For each project mentioned below, both the raw data and the XDS data reduction is available - links are on the project pages, which are named according to their PDB ids.

The raw data (images) for the different datasets are either available from this site by FTP, or from the (publicly accessible!) JCSG dataset archive, or - for 1RQW - from [1] or [2].

There's currently data available for

  • 2-wl MAD: PDB id 1T92 (PulG, 116 residues, 2 copies/ASU, spacegroup P6522, resolution 2.8 Å)
  • 3-wl MAD: PDB id 1ZTV (JCSG target name TB1631F, resolution 3.1 Å) - evaluated with Qingping Xu; it's one of the JCSG datasets.
  • native data: PDB id 2GIF (AcrB, spacegroup C2, resolution 2.9 Å - a large membrane protein structure)
  • native data for MR: PDB id 1YCE (ATPase C-ring, spacegroup P21, resolution 2.4 Å - a large membrane protein structure, 44-fold NCS, strong diffuse scattering)
  • 2-wl Bromide MAD: PDB id 1RQW (Thaumatin, a sweet-tasting protein of 207 resides, spacegroup P41212, resolution 1.8 Å, collected at the DGK Workshop 2007; could also treat either peak or inflection as SAD. These datasets have been made available by Manfred S. Weiss and Annette Faust (see Xray Tutorial).

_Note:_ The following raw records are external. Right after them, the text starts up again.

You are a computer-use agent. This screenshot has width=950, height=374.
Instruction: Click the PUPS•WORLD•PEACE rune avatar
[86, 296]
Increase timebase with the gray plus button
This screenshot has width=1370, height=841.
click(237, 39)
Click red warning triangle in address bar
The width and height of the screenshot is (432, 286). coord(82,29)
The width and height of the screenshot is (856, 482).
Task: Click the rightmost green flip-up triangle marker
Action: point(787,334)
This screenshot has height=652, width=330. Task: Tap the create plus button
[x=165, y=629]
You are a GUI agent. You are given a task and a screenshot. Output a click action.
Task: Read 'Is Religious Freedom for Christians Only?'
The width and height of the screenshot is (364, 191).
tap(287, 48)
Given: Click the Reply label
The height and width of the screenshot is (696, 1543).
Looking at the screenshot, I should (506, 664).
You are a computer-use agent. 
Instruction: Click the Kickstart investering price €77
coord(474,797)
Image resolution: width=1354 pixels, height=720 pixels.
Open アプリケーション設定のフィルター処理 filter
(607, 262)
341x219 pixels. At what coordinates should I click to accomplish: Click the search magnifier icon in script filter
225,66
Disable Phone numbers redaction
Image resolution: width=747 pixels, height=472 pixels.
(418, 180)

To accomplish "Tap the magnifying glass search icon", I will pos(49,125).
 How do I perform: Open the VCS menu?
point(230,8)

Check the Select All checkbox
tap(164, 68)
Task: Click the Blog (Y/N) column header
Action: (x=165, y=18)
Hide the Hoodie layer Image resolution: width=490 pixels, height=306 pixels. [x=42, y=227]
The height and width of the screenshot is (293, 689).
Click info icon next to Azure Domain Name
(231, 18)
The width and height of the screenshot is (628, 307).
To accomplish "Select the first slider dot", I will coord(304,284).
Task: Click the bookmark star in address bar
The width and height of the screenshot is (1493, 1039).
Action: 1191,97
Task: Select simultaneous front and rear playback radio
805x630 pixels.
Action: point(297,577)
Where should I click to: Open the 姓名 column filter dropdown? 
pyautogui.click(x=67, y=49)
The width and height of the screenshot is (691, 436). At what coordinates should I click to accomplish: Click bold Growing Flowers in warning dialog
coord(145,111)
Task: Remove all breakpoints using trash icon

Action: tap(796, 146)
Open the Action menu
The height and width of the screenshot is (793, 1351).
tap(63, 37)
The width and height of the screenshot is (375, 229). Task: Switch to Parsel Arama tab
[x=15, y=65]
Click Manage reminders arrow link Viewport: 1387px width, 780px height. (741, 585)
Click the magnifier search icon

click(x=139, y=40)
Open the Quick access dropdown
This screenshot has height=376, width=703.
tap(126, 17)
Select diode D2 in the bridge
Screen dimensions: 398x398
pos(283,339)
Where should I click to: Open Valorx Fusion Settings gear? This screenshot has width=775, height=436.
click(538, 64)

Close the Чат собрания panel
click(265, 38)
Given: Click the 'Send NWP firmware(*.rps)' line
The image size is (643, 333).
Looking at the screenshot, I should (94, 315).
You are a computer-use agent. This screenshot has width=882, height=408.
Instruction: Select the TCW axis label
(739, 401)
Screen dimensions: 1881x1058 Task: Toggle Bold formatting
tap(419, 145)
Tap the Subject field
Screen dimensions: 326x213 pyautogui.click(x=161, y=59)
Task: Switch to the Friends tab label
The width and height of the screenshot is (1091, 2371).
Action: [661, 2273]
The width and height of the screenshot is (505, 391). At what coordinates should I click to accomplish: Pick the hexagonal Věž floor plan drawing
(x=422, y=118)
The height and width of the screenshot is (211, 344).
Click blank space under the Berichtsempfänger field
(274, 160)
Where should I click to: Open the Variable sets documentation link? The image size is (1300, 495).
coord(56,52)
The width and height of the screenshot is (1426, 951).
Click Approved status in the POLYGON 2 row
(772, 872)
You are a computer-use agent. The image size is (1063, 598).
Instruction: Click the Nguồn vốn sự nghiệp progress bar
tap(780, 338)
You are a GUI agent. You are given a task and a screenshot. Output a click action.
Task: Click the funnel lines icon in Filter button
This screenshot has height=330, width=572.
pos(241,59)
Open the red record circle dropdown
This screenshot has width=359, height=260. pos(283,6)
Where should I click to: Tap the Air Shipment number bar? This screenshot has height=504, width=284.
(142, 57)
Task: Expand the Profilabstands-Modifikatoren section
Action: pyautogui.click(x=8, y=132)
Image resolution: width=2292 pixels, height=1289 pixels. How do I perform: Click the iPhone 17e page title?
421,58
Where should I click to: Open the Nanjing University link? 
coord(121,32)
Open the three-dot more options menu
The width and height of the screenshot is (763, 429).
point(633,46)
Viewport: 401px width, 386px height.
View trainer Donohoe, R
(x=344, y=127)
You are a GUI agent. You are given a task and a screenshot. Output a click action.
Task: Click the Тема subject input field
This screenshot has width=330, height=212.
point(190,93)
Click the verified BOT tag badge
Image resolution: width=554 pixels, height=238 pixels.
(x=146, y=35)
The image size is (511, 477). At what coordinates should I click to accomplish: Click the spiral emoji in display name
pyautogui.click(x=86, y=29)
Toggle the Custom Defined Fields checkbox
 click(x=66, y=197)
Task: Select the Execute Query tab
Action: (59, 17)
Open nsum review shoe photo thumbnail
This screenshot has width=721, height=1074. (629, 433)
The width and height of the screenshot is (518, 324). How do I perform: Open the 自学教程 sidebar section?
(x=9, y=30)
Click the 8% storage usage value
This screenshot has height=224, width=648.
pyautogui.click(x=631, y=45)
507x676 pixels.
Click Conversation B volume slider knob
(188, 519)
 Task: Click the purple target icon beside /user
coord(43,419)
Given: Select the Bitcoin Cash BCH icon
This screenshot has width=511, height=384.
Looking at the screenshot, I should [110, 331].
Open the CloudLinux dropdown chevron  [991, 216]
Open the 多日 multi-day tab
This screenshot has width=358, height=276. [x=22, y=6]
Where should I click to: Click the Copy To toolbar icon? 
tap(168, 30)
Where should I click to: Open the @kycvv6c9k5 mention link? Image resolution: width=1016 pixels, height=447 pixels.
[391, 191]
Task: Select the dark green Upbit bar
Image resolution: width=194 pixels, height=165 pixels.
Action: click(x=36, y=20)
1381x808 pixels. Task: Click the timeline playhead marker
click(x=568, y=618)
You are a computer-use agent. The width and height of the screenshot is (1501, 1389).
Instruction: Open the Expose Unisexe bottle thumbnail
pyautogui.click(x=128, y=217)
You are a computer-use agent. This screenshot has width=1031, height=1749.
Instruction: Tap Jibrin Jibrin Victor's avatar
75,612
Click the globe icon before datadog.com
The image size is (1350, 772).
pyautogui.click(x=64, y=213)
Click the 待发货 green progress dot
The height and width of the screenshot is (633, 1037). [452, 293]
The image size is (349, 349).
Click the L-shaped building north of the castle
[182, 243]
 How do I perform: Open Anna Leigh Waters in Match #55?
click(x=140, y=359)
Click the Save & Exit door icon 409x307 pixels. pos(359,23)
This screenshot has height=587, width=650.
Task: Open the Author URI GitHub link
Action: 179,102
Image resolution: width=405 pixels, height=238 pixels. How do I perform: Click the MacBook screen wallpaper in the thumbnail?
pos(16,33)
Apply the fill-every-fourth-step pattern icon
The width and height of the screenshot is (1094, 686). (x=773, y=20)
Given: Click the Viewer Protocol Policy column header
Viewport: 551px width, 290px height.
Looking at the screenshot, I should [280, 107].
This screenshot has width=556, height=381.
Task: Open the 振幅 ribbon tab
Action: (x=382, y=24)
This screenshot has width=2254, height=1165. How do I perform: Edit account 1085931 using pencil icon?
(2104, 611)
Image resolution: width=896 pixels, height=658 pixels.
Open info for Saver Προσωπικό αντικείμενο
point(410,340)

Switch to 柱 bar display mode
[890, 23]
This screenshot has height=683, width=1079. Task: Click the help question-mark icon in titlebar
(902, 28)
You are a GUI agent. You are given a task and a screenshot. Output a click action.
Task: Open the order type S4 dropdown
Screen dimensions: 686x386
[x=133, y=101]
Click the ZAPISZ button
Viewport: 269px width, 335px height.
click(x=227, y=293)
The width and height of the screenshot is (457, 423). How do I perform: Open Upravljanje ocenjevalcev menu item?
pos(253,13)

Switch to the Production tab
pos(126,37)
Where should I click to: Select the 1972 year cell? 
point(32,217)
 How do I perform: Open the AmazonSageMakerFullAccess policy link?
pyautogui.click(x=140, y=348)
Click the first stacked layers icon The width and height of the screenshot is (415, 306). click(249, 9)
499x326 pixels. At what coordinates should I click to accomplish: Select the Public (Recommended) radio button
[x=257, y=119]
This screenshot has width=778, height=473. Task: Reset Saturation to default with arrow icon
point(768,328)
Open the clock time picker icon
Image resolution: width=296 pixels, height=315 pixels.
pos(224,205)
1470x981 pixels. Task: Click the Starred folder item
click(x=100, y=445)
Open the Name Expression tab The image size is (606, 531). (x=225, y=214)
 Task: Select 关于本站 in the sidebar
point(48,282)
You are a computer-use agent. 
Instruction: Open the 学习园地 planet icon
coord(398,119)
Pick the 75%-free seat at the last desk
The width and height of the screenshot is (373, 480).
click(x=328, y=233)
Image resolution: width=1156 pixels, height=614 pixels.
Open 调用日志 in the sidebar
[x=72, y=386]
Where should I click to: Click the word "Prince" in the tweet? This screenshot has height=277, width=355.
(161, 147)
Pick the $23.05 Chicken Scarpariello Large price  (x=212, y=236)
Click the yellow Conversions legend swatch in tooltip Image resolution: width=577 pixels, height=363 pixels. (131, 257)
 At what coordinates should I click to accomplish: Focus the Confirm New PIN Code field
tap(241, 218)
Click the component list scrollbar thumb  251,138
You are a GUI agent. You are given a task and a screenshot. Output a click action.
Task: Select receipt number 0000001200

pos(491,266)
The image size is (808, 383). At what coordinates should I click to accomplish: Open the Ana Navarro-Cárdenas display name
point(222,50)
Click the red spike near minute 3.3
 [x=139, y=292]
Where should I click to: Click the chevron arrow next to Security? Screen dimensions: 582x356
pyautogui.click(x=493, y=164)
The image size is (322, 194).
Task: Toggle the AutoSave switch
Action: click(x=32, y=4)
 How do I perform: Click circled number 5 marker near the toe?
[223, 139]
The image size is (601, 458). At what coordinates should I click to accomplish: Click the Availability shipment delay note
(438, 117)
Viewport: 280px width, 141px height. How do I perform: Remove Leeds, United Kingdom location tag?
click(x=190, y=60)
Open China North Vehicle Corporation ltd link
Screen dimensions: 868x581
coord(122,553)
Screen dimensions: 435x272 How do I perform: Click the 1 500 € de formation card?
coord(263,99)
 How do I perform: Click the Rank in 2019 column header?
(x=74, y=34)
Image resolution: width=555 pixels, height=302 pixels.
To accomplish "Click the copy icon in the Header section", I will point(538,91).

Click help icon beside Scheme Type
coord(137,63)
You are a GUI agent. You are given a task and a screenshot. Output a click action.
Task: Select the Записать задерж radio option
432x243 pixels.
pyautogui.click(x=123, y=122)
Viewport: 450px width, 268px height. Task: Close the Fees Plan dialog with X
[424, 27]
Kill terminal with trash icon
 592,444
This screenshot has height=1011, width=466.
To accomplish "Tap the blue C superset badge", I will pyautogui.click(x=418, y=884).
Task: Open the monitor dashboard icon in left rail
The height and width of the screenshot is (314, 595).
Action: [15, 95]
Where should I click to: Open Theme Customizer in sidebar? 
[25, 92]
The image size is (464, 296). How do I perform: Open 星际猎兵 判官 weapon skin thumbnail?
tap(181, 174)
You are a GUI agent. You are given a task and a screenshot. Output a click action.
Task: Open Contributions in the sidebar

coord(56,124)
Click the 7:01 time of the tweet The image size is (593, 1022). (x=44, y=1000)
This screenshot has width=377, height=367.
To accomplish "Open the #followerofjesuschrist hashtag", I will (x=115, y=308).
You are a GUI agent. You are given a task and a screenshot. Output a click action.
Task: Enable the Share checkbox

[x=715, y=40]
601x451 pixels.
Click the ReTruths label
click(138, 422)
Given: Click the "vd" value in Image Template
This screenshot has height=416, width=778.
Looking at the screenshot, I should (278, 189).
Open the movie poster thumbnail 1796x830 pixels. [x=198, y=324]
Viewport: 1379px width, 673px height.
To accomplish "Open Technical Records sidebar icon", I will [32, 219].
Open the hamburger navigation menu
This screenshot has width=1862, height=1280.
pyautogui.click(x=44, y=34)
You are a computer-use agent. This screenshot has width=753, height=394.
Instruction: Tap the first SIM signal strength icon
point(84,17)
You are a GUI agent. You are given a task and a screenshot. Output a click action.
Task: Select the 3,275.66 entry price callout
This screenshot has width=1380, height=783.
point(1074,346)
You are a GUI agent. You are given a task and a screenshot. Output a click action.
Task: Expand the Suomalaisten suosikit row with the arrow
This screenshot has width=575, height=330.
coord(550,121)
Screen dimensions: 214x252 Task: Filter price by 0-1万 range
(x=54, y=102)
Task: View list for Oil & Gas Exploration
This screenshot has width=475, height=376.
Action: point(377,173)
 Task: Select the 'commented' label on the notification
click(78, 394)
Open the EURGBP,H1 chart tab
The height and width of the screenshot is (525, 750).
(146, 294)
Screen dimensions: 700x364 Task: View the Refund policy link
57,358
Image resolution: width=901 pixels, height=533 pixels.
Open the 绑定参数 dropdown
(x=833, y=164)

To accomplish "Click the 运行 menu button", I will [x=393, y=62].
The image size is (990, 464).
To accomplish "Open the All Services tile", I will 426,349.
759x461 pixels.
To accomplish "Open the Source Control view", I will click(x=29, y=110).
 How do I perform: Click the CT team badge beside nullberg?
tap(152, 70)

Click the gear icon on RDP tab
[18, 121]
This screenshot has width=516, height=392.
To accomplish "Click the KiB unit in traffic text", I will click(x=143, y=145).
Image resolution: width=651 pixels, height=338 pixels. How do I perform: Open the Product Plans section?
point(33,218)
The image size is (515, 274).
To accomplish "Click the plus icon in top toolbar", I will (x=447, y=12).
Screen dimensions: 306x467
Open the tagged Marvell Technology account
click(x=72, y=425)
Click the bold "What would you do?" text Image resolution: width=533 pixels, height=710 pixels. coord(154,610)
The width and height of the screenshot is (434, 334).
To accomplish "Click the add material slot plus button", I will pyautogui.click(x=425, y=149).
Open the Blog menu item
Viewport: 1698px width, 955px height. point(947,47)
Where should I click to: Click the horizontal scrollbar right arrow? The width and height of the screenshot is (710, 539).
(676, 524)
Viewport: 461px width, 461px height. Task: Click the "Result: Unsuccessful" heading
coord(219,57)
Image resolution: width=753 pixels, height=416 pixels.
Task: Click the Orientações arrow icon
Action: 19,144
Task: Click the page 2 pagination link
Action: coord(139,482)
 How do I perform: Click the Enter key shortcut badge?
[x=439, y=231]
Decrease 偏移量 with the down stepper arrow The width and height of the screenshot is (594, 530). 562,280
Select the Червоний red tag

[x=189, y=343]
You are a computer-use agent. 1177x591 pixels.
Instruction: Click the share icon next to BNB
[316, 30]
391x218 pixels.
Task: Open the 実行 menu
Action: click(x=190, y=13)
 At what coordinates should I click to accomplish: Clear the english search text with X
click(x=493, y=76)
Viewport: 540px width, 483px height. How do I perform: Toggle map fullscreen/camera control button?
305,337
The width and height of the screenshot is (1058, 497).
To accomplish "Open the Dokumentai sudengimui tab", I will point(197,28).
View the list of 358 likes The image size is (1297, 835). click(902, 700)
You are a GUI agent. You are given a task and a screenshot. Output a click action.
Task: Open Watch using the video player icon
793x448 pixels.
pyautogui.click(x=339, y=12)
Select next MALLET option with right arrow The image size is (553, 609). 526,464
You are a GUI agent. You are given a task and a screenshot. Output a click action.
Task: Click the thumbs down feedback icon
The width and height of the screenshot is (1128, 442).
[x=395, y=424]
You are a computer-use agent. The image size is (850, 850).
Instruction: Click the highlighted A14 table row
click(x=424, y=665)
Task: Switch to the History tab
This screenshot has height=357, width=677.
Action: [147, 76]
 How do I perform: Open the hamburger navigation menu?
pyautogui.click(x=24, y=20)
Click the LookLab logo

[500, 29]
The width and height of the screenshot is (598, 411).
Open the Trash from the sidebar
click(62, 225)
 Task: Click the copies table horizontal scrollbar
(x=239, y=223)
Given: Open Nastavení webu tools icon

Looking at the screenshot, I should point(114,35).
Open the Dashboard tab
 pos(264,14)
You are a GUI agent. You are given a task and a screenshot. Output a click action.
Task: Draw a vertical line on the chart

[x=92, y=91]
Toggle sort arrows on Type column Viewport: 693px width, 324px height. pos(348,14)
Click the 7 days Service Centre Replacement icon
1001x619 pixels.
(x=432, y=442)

As part of the 2011 ACA workshop on data processing, organized by Ed Collins and Andy Torelli, I extensively document XDS data processing (and in most cases also structure solution) of

  • 2VB1: hen egg-white lysozyme @ 0.65Å resolution, PDB id 2vb1. Data (sweeps a to h, each comprising 60 to 360 frames of 72MB) were collected by Zbigniew Dauter at APS 19-ID and are available from here. Details of data collection, processing and refinement are published.
  • simulated-1g1c: James Holton's simulated (using his MLFSOM program) data of PDB id 1g1c - 100 synthetic datasets (15 frames each) strongly affected by radiation damage. These 100 datasets were simulated in random orientations and with random (?) "crystal" sizes. The processing and scaling can be considered non-standard, and challenging.
  • 2QVO: S-SAD: PDB id AF1382, a 95-residue protein used by James Tucker Swindell II to establish optimized procedures for data reduction. The data available to solve the structure are two runs of 360° collected at 1.9Å wavelength.
  • 3CSL: 3-wl SeMet-MAD data PDB id 3CSL, a complex of a 22 stranded beta-barrel outer membrane protein (the ordered residues 112-865 harbour 9 SeMet), its 173-residue hemophore (1 SeMet), and heme. Datasets are at [3]. 2 complexes per ASU, useful data to 3.2Å, useful anomalous data to about 5Å. Challenging for humans, and too difficult for automatic methods of structure solution and model building.
  • 1Y13: SAD with a twist that requires some detective work.

Recently I've written SIM_MX which should make parts of testing and development of XDS independant from real data.